To find the shortest distance between the two skew lines, we can construct an auxiliary plane. Let's consider a plane, say Plane $$P$$, that contains line $$l_{2}$$ and is parallel to line $$l_{1}$$.
Since Plane $$P$$ contains line $$l_{2}$$, any point on $$l_{2}$$ (such as $$v_{2}$$) lies in Plane $$P$$, and the direction vector $$a_{2}$$ is parallel to Plane $$P$$.
Since Plane $$P$$ is parallel to line $$l_{1}$$, the direction vector $$a_{1}$$ is also parallel to Plane $$P$$.
The shortest distance between $$l_{1}$$ and $$l_{2}$$ is equivalent to the perpendicular distance from any point on $$l_{1}$$ (for example, $$v_{1}$$) to Plane $$P$$.

**step3** Determining the normal vector of the plane

A normal vector to Plane $$P$$ must be orthogonal to any vector lying in or parallel to Plane $$P$$. Since both $$a_{1}$$ and $$a_{2}$$ are parallel to Plane $$P$$, their cross product, $$a_{1} \times a_{2}$$, will be orthogonal to both $$a_{1}$$ and $$a_{2}$$.
Therefore, $$a_{1} \times a_{2}$$ is a normal vector to Plane $$P$$.
To obtain a unit normal vector, we divide this vector by its magnitude:
Let $$\hat{n} = \frac{a_{1} \times a_{2}}{||a_{1} \times a_{2}||}$$
This vector $$\hat{n}$$ is a unit vector perpendicular to Plane $$P$$.

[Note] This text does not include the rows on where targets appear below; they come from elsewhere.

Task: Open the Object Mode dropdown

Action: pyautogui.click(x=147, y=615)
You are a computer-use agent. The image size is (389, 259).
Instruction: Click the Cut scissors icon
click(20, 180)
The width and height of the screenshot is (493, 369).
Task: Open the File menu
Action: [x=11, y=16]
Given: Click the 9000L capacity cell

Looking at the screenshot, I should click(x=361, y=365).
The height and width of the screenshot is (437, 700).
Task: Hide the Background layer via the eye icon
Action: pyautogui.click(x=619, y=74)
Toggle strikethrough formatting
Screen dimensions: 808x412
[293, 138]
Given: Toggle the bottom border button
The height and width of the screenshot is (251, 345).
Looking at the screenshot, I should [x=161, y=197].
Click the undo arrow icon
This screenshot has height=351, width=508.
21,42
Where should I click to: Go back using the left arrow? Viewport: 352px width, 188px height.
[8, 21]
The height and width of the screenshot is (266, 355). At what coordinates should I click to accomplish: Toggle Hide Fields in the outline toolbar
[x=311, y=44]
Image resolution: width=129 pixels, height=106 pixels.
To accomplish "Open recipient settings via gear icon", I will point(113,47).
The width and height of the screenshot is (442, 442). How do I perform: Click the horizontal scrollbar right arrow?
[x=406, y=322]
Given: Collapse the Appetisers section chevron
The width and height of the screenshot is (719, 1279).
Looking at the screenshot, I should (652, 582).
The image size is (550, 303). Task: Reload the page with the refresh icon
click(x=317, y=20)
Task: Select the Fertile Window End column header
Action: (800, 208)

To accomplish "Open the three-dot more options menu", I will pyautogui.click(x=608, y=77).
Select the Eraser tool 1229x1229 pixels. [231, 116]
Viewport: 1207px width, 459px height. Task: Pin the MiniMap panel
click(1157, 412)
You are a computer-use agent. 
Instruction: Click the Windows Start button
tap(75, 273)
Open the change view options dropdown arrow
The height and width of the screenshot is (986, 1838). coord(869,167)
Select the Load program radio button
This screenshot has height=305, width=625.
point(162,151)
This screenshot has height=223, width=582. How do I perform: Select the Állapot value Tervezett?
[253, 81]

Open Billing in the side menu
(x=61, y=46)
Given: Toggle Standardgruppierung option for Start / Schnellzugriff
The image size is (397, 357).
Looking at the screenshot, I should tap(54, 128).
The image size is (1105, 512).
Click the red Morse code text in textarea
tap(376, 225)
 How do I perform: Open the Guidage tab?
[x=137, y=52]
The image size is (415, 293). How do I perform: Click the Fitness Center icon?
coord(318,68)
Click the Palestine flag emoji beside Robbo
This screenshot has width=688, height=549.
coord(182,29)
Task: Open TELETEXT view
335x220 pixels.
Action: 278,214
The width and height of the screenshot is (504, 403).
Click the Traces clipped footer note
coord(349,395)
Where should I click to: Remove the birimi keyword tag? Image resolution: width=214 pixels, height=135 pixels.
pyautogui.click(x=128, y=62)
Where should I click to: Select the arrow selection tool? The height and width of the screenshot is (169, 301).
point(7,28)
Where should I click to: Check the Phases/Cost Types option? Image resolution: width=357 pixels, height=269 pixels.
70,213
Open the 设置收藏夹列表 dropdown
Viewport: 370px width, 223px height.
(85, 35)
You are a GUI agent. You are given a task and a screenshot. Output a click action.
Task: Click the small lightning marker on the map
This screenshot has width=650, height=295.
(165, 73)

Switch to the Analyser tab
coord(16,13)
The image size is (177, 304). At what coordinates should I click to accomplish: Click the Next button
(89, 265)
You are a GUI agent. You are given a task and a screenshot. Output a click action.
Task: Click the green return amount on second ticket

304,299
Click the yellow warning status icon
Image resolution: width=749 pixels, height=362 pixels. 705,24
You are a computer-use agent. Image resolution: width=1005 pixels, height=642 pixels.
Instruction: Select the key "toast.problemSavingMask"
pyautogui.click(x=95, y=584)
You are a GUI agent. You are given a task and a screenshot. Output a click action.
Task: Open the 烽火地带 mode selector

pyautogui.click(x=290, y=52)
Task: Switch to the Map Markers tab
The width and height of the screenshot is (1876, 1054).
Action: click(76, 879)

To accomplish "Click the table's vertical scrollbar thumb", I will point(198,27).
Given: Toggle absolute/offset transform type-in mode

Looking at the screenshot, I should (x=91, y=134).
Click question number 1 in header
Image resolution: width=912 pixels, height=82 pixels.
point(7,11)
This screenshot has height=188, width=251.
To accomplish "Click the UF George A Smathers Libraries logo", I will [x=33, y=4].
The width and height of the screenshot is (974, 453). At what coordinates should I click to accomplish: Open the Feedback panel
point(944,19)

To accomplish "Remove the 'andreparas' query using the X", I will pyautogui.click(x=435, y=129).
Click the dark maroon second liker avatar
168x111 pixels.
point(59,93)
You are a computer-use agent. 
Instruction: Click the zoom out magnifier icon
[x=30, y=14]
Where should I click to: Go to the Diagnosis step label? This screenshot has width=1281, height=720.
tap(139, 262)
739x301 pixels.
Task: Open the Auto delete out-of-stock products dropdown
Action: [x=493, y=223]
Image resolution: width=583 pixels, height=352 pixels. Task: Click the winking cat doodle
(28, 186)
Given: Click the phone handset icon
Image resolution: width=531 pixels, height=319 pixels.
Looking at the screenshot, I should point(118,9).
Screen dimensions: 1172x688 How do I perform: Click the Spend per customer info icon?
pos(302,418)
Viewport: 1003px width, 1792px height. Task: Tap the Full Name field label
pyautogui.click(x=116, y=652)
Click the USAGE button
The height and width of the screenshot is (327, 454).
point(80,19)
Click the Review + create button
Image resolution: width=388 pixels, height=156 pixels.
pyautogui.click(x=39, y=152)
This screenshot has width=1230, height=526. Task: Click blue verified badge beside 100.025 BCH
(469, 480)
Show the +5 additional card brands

**step4** Relating distance to projection

The shortest distance $$d$$ between line $$l_{1}$$ and line $$l_{2}$$ is the perpendicular distance from any point on $$l_{1}$$ to Plane $$P$$ (which contains $$l_{2}$$ and is parallel to $$l_{1}$$).
We have a point $$v_{1}$$ on line $$l_{1}$$ and a point $$v_{2}$$ in Plane $$P$$ (since $$v_{2}$$ is on $$l_{2}$$ and $$l_{2}$$ is in $$P$$).
The vector connecting these two points is $$(v_{2} - v_{1})$$.
The perpendicular distance $$d$$ from $$v_{1}$$ to Plane $$P$$ is the absolute value of the scalar projection of the vector $$(v_{2} - v_{1})$$ onto the unit normal vector $$\hat{n}$$ of the plane.

**step5** Calculating the distance using scalar projection

The scalar projection of a vector $$\vec{u}$$ onto a unit vector $$\hat{w}$$ is given by $$\vec{u} \cdot \hat{w}$$.
In our case, $$\vec{u} = (v_{2} - v_{1})$$ and $$\hat{w} = \hat{n}$$.
So, the scalar projection is $$(v_{2} - v_{1}) \cdot \hat{n}$$.
Since distance must be non-negative, we take the absolute value of this scalar projection:
$$d = |(v_{2} - v_{1}) \cdot \hat{n}|$$

**step6** Final formula derivation

Now, we substitute the expression for $$\hat{n}$$ from Question1.step3 into the distance formula from Question1.step5:
$$d = \left|(v_{2} - v_{1}) \cdot \left(\frac{a_{1} \times a_{2}}{||a_{1} \times a_{2}||}\right)\right|$$
Since $$||a_{1} \times a_{2}||$$ is a positive scalar, it can be taken out of the absolute value:
$$d = \frac{|(v_{2} - v_{1}) \cdot (a_{1} \times a_{2})|}{||a_{1} \times a_{2}||}$$
This is the desired formula for the shortest distance between two nonparallel lines.